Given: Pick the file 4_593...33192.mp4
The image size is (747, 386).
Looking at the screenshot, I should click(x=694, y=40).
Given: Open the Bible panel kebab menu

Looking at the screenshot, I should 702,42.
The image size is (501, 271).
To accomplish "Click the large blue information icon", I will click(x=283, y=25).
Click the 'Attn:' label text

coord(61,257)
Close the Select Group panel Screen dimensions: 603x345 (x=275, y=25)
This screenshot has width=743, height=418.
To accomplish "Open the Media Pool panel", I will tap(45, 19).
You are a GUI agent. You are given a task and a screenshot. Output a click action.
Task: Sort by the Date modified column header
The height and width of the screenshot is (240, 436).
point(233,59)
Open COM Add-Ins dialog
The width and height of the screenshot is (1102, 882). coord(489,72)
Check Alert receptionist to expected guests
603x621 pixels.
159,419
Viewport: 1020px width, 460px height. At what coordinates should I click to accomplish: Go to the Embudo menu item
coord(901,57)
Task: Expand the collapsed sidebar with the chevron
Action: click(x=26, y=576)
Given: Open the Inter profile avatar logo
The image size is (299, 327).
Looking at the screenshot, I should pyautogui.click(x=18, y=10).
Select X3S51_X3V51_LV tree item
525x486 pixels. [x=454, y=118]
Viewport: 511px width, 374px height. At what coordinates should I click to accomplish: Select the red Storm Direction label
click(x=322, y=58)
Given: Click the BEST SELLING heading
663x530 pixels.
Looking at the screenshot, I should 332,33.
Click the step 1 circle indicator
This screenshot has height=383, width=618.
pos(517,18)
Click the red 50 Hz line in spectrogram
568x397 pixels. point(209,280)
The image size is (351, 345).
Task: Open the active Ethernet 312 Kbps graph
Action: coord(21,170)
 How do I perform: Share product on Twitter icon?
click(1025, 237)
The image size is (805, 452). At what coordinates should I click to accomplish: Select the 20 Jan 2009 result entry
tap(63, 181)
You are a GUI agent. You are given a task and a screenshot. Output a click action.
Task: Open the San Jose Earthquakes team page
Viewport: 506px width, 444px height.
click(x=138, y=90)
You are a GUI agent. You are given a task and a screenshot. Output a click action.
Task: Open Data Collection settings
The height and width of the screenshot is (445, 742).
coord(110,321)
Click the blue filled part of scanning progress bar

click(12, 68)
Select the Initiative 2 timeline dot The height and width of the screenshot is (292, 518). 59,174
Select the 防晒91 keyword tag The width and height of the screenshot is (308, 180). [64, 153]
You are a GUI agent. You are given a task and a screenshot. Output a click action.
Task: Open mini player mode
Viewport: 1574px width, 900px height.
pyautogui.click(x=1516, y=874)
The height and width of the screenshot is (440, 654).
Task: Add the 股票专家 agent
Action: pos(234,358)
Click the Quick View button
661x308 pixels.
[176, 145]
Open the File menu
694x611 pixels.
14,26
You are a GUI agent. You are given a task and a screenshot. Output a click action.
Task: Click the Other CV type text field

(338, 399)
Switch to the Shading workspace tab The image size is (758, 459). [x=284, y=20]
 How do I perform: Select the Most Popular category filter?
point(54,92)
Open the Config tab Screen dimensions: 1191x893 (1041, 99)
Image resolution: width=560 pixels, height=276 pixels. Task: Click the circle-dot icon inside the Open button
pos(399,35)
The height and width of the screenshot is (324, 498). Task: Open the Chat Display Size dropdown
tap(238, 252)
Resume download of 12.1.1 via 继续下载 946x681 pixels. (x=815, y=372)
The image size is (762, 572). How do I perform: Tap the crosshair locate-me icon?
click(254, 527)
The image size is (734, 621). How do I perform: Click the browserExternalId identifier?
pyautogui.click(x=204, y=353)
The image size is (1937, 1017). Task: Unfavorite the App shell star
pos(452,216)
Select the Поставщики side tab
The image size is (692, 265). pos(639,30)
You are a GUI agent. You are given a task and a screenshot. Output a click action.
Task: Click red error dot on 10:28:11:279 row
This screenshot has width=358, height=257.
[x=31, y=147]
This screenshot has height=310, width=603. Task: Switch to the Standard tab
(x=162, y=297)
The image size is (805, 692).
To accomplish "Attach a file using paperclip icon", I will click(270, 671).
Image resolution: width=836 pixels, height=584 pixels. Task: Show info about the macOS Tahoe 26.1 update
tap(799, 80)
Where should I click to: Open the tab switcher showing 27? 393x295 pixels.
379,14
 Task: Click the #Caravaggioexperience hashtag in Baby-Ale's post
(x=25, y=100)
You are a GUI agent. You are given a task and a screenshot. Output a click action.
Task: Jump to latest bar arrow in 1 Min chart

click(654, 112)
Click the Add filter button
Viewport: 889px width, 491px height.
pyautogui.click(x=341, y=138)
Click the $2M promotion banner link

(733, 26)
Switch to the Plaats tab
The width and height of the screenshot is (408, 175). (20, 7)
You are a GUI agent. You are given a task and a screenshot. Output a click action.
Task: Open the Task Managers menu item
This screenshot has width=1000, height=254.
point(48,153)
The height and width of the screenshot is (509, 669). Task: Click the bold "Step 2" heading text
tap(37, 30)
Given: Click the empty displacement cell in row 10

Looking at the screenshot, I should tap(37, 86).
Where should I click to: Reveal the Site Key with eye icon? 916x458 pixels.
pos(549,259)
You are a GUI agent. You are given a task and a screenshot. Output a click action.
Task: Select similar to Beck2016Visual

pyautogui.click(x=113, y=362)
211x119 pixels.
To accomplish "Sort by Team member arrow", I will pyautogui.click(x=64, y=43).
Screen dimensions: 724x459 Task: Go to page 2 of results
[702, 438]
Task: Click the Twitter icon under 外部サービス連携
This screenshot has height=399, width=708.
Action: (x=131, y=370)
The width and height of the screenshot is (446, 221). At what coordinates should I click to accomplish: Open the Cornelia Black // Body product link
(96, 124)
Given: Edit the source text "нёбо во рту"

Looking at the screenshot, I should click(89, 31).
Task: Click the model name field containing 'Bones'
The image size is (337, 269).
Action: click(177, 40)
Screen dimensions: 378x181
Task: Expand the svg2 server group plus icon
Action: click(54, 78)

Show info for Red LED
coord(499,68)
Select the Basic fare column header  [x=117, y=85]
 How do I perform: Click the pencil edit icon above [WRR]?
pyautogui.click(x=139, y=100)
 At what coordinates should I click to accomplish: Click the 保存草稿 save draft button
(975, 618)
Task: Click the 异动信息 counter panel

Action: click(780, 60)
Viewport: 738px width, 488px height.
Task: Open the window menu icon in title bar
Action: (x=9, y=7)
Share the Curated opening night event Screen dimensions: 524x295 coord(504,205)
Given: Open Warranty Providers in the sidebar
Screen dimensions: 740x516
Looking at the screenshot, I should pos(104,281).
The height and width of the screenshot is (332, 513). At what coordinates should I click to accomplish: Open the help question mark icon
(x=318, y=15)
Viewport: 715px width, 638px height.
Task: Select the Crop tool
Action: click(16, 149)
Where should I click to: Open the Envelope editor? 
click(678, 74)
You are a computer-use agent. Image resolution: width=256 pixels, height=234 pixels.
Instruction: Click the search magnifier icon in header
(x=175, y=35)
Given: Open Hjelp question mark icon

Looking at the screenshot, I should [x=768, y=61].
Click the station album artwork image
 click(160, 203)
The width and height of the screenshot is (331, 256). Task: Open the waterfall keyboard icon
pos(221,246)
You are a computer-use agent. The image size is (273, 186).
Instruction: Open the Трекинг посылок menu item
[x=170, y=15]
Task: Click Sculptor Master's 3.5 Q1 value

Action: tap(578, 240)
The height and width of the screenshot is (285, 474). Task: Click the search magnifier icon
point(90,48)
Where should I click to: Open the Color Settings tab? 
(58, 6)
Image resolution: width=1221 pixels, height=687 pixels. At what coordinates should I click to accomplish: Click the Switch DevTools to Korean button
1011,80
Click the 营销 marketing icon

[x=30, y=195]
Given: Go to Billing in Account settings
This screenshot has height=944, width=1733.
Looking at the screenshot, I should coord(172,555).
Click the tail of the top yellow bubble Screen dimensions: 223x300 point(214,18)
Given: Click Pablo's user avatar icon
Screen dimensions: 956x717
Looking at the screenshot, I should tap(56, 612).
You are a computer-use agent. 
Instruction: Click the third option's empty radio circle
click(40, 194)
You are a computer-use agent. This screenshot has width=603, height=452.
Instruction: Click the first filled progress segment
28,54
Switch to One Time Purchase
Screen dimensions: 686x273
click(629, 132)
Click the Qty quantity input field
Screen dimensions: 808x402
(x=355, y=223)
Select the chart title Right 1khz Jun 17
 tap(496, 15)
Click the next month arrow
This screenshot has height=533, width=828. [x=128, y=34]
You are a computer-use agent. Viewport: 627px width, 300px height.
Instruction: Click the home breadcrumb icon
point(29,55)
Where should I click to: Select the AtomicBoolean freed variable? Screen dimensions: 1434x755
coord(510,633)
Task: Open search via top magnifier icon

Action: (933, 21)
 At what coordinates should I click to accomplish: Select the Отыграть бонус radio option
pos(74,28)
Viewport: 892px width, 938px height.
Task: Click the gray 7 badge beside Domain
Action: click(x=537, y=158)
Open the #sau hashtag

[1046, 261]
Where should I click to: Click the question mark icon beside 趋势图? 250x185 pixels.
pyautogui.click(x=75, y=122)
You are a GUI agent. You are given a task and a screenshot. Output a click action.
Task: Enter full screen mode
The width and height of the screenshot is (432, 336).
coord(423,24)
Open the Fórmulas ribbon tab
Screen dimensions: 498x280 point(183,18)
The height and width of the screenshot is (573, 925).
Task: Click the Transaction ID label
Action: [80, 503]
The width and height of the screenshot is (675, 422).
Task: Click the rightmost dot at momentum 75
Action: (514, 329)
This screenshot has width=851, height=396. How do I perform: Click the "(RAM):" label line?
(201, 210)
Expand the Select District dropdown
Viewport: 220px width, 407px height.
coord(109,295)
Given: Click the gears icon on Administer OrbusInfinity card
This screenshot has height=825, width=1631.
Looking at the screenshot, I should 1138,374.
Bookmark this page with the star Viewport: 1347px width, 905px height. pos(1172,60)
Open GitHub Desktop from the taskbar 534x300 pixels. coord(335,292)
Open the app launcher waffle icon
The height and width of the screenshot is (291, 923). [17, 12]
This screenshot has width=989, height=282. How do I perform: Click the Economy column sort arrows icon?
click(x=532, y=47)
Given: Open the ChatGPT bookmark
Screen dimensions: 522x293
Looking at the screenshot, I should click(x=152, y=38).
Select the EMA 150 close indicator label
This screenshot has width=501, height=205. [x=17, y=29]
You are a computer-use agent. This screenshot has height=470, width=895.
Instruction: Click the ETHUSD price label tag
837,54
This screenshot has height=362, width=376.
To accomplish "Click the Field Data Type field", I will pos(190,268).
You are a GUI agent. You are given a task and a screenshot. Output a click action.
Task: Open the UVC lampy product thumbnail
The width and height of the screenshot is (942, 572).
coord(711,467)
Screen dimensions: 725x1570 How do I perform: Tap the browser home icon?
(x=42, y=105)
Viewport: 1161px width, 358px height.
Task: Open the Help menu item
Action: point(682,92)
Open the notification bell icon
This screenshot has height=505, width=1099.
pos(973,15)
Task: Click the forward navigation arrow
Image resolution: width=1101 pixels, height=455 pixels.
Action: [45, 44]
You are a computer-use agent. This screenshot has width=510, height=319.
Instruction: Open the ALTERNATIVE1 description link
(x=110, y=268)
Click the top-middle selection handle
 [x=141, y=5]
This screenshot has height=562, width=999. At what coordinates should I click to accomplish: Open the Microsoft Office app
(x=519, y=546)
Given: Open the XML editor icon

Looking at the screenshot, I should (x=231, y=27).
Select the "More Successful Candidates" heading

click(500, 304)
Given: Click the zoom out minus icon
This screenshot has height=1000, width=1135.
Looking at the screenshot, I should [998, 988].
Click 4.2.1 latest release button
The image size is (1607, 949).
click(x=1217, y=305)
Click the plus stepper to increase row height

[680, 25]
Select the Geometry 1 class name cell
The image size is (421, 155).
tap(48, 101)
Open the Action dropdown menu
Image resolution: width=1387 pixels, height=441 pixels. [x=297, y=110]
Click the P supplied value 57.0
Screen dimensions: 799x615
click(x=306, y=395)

◆ ◆ ◆ ◆ ◆

> **REQUIRED TASK**:
Rewrite the records from the line with "Given: Open the XML editor icon" up to and including the line with "Looking at the screenshot, I should [998, 988]." as a JSON list of strings, one string per line, leaving out blank lines.

> **RESULT**:
[
  "Given: Open the XML editor icon",
  "Looking at the screenshot, I should (x=231, y=27).",
  "Select the \"More Successful Candidates\" heading",
  "click(500, 304)",
  "Given: Click the zoom out minus icon",
  "This screenshot has height=1000, width=1135.",
  "Looking at the screenshot, I should [998, 988]."
]